Records for the task
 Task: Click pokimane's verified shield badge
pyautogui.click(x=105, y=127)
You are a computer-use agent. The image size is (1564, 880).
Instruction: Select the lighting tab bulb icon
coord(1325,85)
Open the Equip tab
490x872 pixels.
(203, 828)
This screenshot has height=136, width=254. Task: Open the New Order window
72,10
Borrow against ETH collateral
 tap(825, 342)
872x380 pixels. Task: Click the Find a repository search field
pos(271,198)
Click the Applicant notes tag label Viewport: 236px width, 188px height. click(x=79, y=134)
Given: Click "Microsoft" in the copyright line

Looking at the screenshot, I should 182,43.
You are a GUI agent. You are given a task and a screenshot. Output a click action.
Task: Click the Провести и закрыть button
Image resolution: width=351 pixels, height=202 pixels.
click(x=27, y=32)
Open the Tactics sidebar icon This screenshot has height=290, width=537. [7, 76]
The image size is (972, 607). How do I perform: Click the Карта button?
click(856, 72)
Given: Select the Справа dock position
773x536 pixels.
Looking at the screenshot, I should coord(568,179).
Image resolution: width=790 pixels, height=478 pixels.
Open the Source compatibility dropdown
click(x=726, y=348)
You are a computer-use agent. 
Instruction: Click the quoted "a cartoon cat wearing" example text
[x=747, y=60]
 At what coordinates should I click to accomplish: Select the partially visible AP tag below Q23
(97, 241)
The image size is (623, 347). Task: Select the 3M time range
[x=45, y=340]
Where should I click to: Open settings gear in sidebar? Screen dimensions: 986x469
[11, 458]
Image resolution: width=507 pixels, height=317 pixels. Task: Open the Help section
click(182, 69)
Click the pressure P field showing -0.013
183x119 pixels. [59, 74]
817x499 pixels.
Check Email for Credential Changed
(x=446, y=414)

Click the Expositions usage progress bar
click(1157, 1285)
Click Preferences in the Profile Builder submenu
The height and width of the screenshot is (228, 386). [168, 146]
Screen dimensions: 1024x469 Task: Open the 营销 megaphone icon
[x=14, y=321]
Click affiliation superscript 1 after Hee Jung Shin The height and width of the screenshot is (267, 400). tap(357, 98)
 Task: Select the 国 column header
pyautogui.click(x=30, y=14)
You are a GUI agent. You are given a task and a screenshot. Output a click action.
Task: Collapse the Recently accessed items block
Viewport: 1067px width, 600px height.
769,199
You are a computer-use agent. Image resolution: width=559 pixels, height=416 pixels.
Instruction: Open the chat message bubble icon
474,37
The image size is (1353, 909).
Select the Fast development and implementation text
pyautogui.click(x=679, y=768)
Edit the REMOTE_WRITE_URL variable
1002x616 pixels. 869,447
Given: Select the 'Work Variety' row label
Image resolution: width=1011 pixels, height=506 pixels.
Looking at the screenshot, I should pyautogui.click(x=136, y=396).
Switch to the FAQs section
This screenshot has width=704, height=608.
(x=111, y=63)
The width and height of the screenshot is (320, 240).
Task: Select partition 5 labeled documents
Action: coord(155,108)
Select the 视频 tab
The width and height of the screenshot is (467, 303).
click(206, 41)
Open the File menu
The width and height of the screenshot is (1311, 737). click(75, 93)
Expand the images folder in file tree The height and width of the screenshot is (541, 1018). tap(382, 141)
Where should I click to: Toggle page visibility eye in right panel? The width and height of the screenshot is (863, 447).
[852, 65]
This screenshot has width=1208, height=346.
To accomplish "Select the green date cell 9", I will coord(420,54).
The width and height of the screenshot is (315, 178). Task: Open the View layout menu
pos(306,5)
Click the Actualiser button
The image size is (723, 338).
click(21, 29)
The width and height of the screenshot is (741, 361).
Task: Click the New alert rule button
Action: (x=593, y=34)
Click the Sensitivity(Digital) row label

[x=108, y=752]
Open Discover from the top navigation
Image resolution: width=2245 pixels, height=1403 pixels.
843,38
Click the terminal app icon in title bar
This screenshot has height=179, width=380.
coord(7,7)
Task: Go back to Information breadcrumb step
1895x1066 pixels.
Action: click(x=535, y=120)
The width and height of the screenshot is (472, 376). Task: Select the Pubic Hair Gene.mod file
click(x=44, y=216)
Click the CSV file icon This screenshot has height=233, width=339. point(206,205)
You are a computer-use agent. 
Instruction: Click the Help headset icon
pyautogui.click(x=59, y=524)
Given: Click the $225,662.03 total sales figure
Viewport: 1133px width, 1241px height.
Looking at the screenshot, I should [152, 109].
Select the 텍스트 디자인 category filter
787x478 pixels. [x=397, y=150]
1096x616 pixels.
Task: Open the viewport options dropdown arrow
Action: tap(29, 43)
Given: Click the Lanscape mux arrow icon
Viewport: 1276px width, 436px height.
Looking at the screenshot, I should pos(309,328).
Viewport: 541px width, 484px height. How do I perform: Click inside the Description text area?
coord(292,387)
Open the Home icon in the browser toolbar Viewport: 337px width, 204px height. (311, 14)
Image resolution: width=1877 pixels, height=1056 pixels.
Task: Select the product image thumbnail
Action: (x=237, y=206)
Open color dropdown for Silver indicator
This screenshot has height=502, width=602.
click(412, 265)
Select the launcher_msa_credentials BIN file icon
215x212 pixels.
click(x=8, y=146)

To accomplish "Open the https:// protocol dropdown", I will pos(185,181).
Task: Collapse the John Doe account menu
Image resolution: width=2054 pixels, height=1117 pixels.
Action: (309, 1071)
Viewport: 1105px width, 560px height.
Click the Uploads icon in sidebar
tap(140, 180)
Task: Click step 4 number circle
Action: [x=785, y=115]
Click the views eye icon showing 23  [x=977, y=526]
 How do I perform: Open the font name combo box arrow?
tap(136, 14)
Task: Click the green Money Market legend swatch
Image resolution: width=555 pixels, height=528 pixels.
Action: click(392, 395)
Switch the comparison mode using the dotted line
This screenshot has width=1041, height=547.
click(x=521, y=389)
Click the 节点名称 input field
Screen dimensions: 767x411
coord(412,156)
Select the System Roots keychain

Objective
Copy out all the records again, changing "Profile Builder" to "Account Builder" and leaving every other word as it stands.

Response
 Task: Click pokimane's verified shield badge
pyautogui.click(x=105, y=127)
You are a computer-use agent. The image size is (1564, 880).
Instruction: Select the lighting tab bulb icon
coord(1325,85)
Open the Equip tab
490x872 pixels.
(203, 828)
This screenshot has height=136, width=254. Task: Open the New Order window
72,10
Borrow against ETH collateral
 tap(825, 342)
872x380 pixels. Task: Click the Find a repository search field
pos(271,198)
Click the Applicant notes tag label Viewport: 236px width, 188px height. click(x=79, y=134)
Given: Click "Microsoft" in the copyright line

Looking at the screenshot, I should 182,43.
You are a GUI agent. You are given a task and a screenshot. Output a click action.
Task: Click the Провести и закрыть button
Image resolution: width=351 pixels, height=202 pixels.
click(x=27, y=32)
Open the Tactics sidebar icon This screenshot has height=290, width=537. [7, 76]
The image size is (972, 607). How do I perform: Click the Карта button?
click(856, 72)
Given: Select the Справа dock position
773x536 pixels.
Looking at the screenshot, I should coord(568,179).
Image resolution: width=790 pixels, height=478 pixels.
Open the Source compatibility dropdown
click(x=726, y=348)
You are a computer-use agent. 
Instruction: Click the quoted "a cartoon cat wearing" example text
[x=747, y=60]
 At what coordinates should I click to accomplish: Select the partially visible AP tag below Q23
(97, 241)
The image size is (623, 347). Task: Select the 3M time range
[x=45, y=340]
Where should I click to: Open settings gear in sidebar? Screen dimensions: 986x469
[11, 458]
Image resolution: width=507 pixels, height=317 pixels. Task: Open the Help section
click(182, 69)
Click the pressure P field showing -0.013
183x119 pixels. [59, 74]
817x499 pixels.
Check Email for Credential Changed
(x=446, y=414)

Click the Expositions usage progress bar
click(1157, 1285)
Click Preferences in the Account Builder submenu
The height and width of the screenshot is (228, 386). [168, 146]
Screen dimensions: 1024x469 Task: Open the 营销 megaphone icon
[x=14, y=321]
Click affiliation superscript 1 after Hee Jung Shin The height and width of the screenshot is (267, 400). tap(357, 98)
 Task: Select the 国 column header
pyautogui.click(x=30, y=14)
You are a GUI agent. You are given a task and a screenshot. Output a click action.
Task: Collapse the Recently accessed items block
Viewport: 1067px width, 600px height.
769,199
You are a computer-use agent. Image resolution: width=559 pixels, height=416 pixels.
Instruction: Open the chat message bubble icon
474,37
The image size is (1353, 909).
Select the Fast development and implementation text
pyautogui.click(x=679, y=768)
Edit the REMOTE_WRITE_URL variable
1002x616 pixels. 869,447
Given: Select the 'Work Variety' row label
Image resolution: width=1011 pixels, height=506 pixels.
Looking at the screenshot, I should pyautogui.click(x=136, y=396).
Switch to the FAQs section
This screenshot has width=704, height=608.
(x=111, y=63)
The width and height of the screenshot is (320, 240).
Task: Select partition 5 labeled documents
Action: coord(155,108)
Select the 视频 tab
The width and height of the screenshot is (467, 303).
click(206, 41)
Open the File menu
The width and height of the screenshot is (1311, 737). click(75, 93)
Expand the images folder in file tree The height and width of the screenshot is (541, 1018). tap(382, 141)
Where should I click to: Toggle page visibility eye in right panel? The width and height of the screenshot is (863, 447).
[852, 65]
This screenshot has width=1208, height=346.
To accomplish "Select the green date cell 9", I will coord(420,54).
The width and height of the screenshot is (315, 178). Task: Open the View layout menu
pos(306,5)
Click the Actualiser button
The image size is (723, 338).
click(21, 29)
The width and height of the screenshot is (741, 361).
Task: Click the New alert rule button
Action: (x=593, y=34)
Click the Sensitivity(Digital) row label

[x=108, y=752]
Open Discover from the top navigation
Image resolution: width=2245 pixels, height=1403 pixels.
843,38
Click the terminal app icon in title bar
This screenshot has height=179, width=380.
coord(7,7)
Task: Go back to Information breadcrumb step
1895x1066 pixels.
Action: click(x=535, y=120)
The width and height of the screenshot is (472, 376). Task: Select the Pubic Hair Gene.mod file
click(x=44, y=216)
Click the CSV file icon This screenshot has height=233, width=339. point(206,205)
You are a computer-use agent. 
Instruction: Click the Help headset icon
pyautogui.click(x=59, y=524)
Given: Click the $225,662.03 total sales figure
Viewport: 1133px width, 1241px height.
Looking at the screenshot, I should [152, 109].
Select the 텍스트 디자인 category filter
787x478 pixels. [x=397, y=150]
1096x616 pixels.
Task: Open the viewport options dropdown arrow
Action: tap(29, 43)
Given: Click the Lanscape mux arrow icon
Viewport: 1276px width, 436px height.
Looking at the screenshot, I should pos(309,328).
Viewport: 541px width, 484px height. How do I perform: Click inside the Description text area?
coord(292,387)
Open the Home icon in the browser toolbar Viewport: 337px width, 204px height. (311, 14)
Image resolution: width=1877 pixels, height=1056 pixels.
Task: Select the product image thumbnail
Action: (x=237, y=206)
Open color dropdown for Silver indicator
This screenshot has height=502, width=602.
click(412, 265)
Select the launcher_msa_credentials BIN file icon
215x212 pixels.
click(x=8, y=146)

To accomplish "Open the https:// protocol dropdown", I will pos(185,181).
Task: Collapse the John Doe account menu
Image resolution: width=2054 pixels, height=1117 pixels.
Action: (309, 1071)
Viewport: 1105px width, 560px height.
Click the Uploads icon in sidebar
tap(140, 180)
Task: Click step 4 number circle
Action: [x=785, y=115]
Click the views eye icon showing 23  [x=977, y=526]
 How do I perform: Open the font name combo box arrow?
tap(136, 14)
Task: Click the green Money Market legend swatch
Image resolution: width=555 pixels, height=528 pixels.
Action: click(392, 395)
Switch the comparison mode using the dotted line
This screenshot has width=1041, height=547.
click(x=521, y=389)
Click the 节点名称 input field
Screen dimensions: 767x411
coord(412,156)
Select the System Roots keychain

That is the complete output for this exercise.